Sexual coercion lies on the continuum of sexually aggressive behavior. This continuum includes many harmful and aggressive acts we hear frequently, such as rape, sexual abuse and sexual assault. We all know the definitions of the other behaviors on the sexual aggression continuum because the behaviors are very overt. Sexual coercion is different than the others on the continuum because of its subtitles. In fact, experts are still trying to figure out exactly how best to define sexual coercion because it encompasses so many behaviors and situations and includes a perceived unwillingness to get involved in sexual acts by the victim. The best definition of sexual coercion offered at this time is: “the act of using pressure, alcohol or drugs, or force to have sexual contact with someone against his or her will; … tactics of postrefusal sexual persistence [used are] defined as persistent attempts to have sexual contact with someone who has already refused” (Struckman-Johnson, Struckman-Johnson & Anderson, 2003, p. 76).I know what you’re wondering … what does this definition actually mean? Let’s break the definition down into its parts so you can get a strong understanding of what sexual coercion is.

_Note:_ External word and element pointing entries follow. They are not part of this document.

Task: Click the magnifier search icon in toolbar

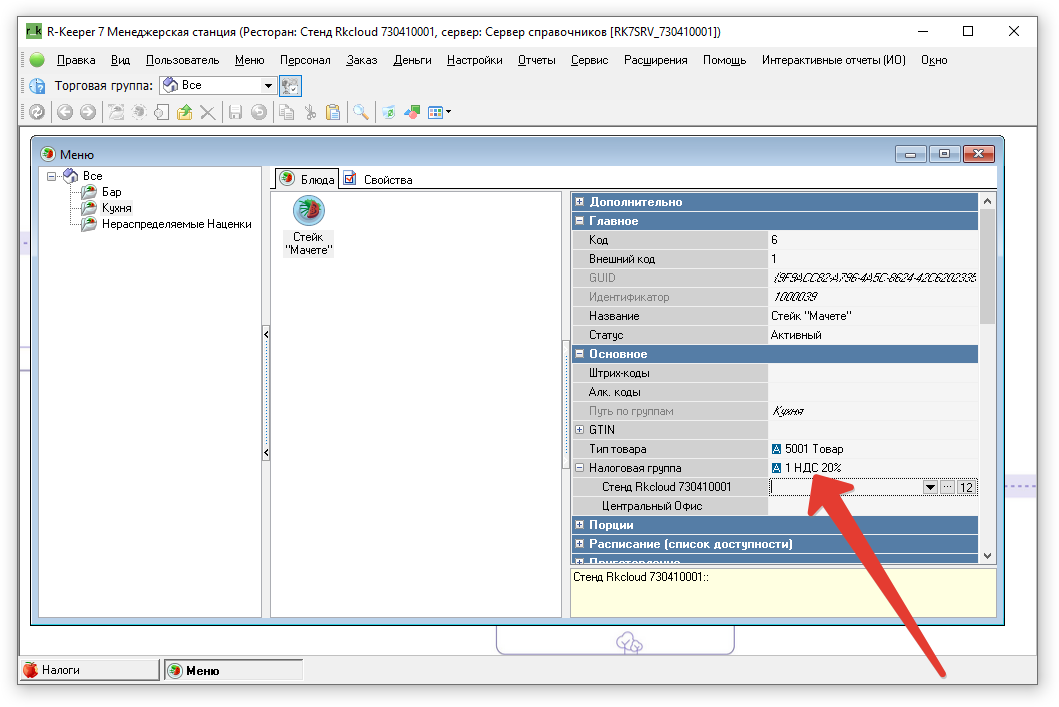Action: pos(360,112)
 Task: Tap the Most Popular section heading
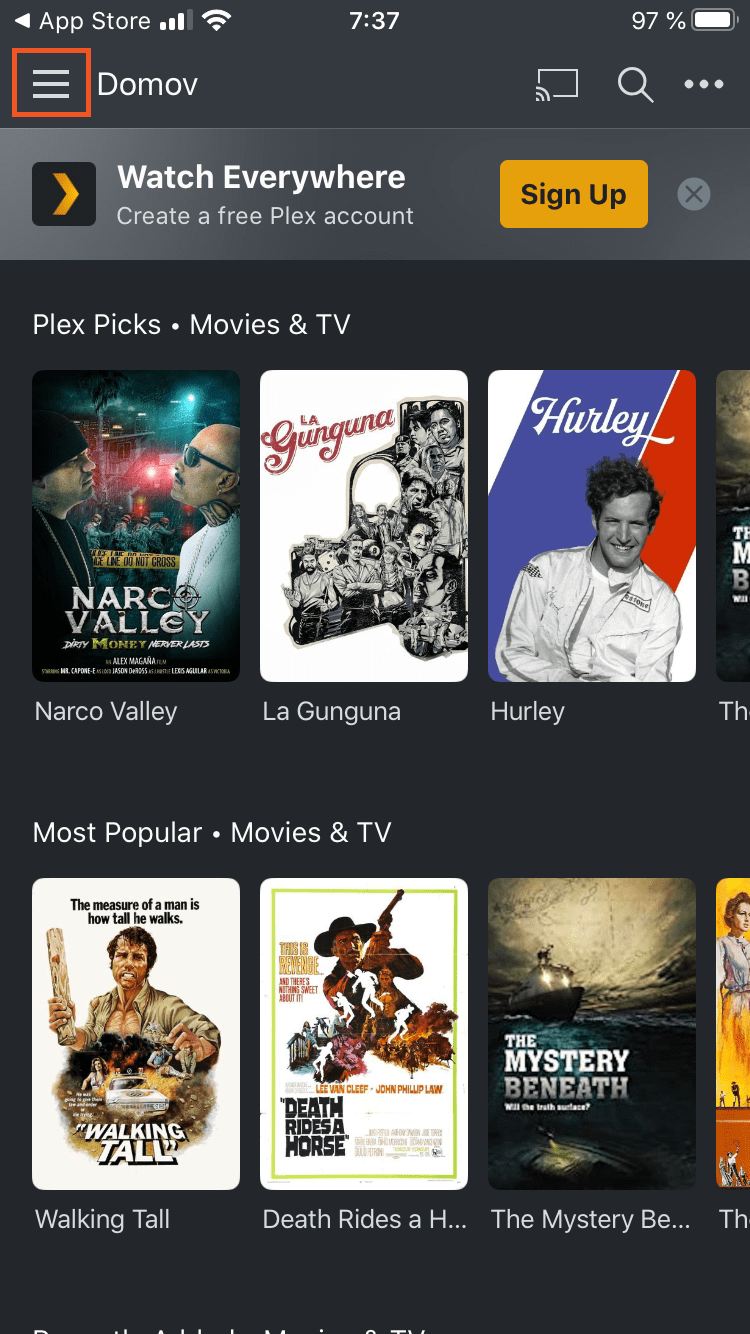(x=212, y=833)
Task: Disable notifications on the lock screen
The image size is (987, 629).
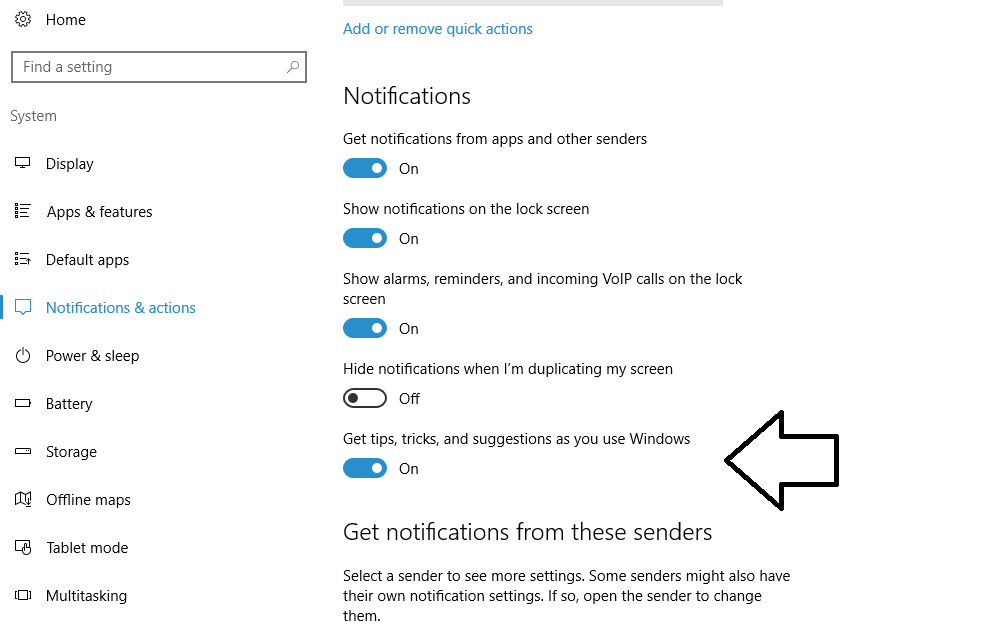Action: coord(365,239)
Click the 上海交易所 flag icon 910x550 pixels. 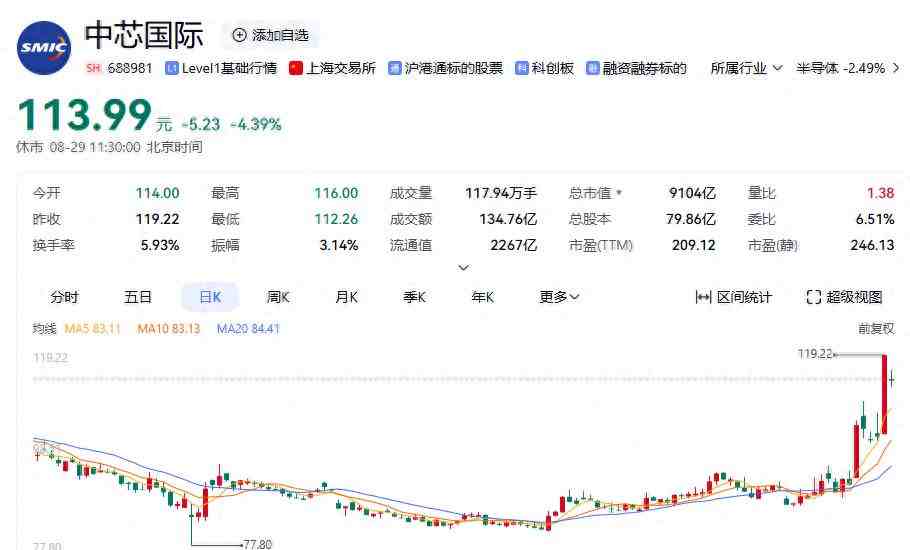click(x=296, y=69)
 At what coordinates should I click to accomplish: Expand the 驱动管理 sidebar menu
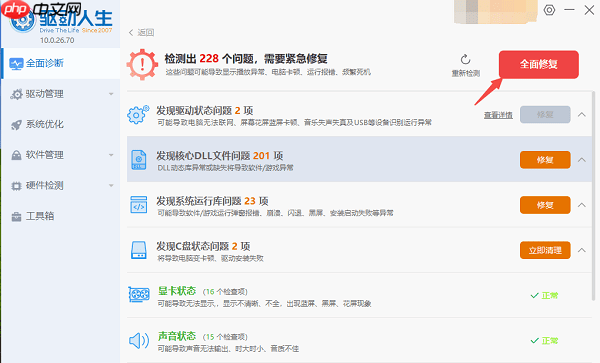(x=111, y=94)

The act of using pressure … to have sexual contact:
Pressure in this case can mean physical pressure, verbal pressure or emotional pressure. Physical pressure
can include hitting, kicking and slapping the victim; holding the victim down; continuing with the sexual behavior after the victim has been told to stop; and even continuing to kiss the victim as he/she tries to pull away. Verbal pressure includes behaviors like threatening to use physical force against the victim, yelling at the victim, name calling, tricking, lying, blackmailing and badgering the victim. Emotional pressure is used much more frequently than physical and verbal pressure and is the most subtle of all the sexual coercion tactics. Using emotional pressure includes the perpetrator convincing the victim that he/she cares more for the victim than he/she actually does, threatening a break-up, wearing the victim down by using the same tactic over and over again, making the victim feel obligated to participate in sexual acts, guilting the victim participating, utilizing peer pressure and even the perpetrator using his/her position of authority over the victim.